There is an unwritten rule in hosting, or for that matter any internal IT system – “you have to trust your sys-admin!” In other words, however much policy, protection systems or due-process an organisation has, one way or another there are going to be one or more people with the “technical keys to the kingdom.”

In the case of clients choosing service providers this has always been a considerable issue, as the engagement is as much about getting through the issue of trust as it is validating the technical capability or the commercial offering.

DELIVERING PROTECTION

This is where secure VM’s come in. In summary, Secure VM’s take the guess work and trust question out of the hoster and client relationship, allowing the client to deploy Private Cloud solutions onto a platform, secure in the knowledge that no one else can look at, export or change the data or settings.

Using a secure VM based Private Cloud solution from Acuutech, you are empowered with the guarantee that for the first time, your hoster or IT department is not able to look at or steal your valuable company information.

WHAT DOES THAT REALLY MEAN IN PRACTICE

Guarantee your data’s protection. Meet compliance requirements and gain full security control with your hosted platform.

PROTECTION WITHOUT LIMITATION

Even when using our advanced secure VM solution, you don’t lose any of the benefits of our platform.

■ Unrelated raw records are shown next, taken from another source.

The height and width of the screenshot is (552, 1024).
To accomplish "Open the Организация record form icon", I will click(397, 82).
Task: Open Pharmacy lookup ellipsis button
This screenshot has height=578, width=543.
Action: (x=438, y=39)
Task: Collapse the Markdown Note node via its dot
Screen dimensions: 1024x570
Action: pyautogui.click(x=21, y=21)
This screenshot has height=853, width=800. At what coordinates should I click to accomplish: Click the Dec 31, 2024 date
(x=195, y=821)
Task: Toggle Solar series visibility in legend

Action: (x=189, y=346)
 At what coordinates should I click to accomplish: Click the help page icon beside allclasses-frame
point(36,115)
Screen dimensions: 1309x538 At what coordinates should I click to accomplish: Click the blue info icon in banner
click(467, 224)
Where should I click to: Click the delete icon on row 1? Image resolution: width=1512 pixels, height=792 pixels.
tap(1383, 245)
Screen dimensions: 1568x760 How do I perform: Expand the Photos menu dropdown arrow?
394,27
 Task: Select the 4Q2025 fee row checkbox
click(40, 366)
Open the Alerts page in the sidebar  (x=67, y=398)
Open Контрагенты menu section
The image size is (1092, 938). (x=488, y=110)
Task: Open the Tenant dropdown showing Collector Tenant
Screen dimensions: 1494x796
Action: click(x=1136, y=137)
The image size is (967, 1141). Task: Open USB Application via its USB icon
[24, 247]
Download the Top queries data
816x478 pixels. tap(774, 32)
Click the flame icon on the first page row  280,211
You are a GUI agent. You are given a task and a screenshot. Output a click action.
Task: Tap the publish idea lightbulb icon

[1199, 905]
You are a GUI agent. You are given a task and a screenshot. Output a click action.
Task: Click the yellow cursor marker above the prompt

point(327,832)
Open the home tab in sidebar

We still provide datacentre high-availability, back-up and recovery services.

However, don’t worry, the data within the files we move or back-up is encrypted using industry standard BitLocker encryption during migrations that only you have the decryption key for. So although we back-up the files, we cannot read or get at the data in any way, even during a restore.

ROCK SOLID PROTECTION

Once enabled, at Acuutech we cannot gain any form of access to your VM’s – beyond starting them up or turning them off. We cannot get access to your virtual hard disk files, make changes to the settings of your virtual machine or look inside/ connect to the machines in any way.